**Task requirements**.
Return, word for word, only the lines of the data below that lie between the line with "1111x452 pixels." and the line with "Screen dimensions: 960x540", those two lines included.

Dataset entries:
<<<<

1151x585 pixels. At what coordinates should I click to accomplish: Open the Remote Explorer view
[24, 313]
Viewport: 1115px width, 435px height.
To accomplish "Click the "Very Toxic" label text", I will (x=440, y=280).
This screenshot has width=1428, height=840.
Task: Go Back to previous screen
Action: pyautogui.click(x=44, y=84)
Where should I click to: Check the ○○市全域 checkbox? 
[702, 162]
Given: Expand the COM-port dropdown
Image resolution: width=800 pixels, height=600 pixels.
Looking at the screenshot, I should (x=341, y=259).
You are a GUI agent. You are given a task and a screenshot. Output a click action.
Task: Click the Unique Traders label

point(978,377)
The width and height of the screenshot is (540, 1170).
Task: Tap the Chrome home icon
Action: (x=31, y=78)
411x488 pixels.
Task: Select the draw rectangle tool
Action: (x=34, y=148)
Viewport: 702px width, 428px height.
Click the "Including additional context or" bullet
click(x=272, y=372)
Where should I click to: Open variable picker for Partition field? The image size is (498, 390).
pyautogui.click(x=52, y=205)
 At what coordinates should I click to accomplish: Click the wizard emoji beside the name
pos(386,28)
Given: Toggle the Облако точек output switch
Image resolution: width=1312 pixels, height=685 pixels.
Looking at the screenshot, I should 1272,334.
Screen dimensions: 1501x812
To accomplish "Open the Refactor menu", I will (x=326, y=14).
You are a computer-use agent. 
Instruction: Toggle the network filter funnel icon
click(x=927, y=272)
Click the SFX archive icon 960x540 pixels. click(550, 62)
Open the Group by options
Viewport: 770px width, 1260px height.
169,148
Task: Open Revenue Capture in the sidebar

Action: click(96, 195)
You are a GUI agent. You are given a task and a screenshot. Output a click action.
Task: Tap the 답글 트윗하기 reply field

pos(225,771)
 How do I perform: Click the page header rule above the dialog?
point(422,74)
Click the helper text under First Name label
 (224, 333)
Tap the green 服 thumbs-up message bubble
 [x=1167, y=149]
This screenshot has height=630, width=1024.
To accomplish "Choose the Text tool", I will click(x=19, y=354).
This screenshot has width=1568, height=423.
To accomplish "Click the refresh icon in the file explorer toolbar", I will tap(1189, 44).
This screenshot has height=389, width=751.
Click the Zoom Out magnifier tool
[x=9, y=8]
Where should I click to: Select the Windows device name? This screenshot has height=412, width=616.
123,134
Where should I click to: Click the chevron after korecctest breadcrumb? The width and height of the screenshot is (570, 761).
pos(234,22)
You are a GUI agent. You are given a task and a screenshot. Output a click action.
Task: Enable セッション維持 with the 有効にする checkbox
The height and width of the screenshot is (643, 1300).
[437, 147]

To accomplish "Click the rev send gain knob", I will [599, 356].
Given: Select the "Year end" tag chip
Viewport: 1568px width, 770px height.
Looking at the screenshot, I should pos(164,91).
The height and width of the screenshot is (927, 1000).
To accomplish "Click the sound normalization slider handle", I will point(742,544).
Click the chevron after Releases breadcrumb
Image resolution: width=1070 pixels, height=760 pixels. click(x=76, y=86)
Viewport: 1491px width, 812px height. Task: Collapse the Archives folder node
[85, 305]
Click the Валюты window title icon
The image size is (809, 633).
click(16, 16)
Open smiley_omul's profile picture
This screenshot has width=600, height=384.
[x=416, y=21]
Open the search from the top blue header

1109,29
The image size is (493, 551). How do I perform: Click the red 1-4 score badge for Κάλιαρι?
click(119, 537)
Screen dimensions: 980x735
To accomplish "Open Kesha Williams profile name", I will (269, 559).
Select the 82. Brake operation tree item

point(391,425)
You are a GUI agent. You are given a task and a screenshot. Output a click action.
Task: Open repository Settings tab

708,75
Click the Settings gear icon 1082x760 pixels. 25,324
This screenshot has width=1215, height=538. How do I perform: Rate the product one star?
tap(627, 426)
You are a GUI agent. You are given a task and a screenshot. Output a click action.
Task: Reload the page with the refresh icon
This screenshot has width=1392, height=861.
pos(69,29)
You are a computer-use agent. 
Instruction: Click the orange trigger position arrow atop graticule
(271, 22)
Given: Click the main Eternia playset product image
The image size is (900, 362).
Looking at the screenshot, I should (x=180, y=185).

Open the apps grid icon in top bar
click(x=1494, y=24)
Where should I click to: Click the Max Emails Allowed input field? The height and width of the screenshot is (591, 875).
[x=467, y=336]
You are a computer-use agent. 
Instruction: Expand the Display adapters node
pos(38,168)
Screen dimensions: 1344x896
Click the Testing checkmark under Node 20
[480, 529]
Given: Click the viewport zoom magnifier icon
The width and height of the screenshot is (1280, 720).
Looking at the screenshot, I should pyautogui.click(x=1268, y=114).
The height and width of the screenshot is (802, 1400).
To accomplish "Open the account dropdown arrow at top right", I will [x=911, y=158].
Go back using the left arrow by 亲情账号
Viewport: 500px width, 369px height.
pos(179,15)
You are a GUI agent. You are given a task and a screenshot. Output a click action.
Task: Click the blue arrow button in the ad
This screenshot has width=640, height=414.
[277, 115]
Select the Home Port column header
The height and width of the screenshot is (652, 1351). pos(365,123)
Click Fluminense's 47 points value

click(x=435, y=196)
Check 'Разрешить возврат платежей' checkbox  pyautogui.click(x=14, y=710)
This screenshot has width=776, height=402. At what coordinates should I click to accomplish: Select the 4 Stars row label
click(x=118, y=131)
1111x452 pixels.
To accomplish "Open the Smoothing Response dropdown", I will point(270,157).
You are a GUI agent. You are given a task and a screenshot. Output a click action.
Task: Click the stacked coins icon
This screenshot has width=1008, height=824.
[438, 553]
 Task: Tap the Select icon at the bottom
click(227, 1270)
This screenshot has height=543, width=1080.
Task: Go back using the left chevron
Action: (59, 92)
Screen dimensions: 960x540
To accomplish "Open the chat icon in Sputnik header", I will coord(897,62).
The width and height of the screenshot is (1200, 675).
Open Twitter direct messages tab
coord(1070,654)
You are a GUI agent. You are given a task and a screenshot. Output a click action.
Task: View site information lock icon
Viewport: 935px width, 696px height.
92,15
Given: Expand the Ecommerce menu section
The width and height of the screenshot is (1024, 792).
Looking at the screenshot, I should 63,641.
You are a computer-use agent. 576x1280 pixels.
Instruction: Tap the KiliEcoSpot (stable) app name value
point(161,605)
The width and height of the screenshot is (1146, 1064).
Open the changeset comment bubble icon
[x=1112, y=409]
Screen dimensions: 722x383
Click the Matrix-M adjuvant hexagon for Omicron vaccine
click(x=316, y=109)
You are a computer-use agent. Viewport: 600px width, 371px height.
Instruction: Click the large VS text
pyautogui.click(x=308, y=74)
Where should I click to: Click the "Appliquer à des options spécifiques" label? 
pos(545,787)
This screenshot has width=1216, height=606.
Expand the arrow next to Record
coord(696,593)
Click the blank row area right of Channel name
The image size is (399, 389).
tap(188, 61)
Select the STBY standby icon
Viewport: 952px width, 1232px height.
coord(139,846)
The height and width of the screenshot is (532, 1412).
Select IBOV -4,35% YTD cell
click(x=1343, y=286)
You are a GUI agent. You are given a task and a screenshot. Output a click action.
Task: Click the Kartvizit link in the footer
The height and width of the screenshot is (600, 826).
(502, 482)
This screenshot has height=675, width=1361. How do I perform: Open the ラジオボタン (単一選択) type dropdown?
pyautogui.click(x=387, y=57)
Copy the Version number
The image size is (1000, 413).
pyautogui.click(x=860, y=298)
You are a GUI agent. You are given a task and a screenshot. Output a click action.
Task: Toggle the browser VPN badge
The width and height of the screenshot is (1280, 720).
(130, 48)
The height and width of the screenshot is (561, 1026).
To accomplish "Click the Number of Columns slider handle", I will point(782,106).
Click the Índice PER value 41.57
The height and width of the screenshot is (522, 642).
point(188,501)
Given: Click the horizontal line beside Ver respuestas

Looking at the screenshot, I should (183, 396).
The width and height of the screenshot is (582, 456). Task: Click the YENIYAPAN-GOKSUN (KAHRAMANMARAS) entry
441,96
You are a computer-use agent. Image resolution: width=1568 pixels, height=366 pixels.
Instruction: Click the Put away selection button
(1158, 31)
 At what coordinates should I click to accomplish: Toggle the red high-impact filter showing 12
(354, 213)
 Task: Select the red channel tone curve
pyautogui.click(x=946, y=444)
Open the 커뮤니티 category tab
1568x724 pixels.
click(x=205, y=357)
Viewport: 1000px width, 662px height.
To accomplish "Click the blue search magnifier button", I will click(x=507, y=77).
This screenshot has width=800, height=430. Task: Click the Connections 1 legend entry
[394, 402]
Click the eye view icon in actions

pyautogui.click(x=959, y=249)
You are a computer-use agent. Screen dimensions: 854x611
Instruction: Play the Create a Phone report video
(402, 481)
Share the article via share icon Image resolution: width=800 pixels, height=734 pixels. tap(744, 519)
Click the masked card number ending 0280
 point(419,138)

>>>>

**Answer**.
1111x452 pixels.
To accomplish "Open the Smoothing Response dropdown", I will point(270,157).
You are a GUI agent. You are given a task and a screenshot. Output a click action.
Task: Click the stacked coins icon
This screenshot has width=1008, height=824.
[438, 553]
 Task: Tap the Select icon at the bottom
click(227, 1270)
This screenshot has height=543, width=1080.
Task: Go back using the left chevron
Action: (59, 92)
Screen dimensions: 960x540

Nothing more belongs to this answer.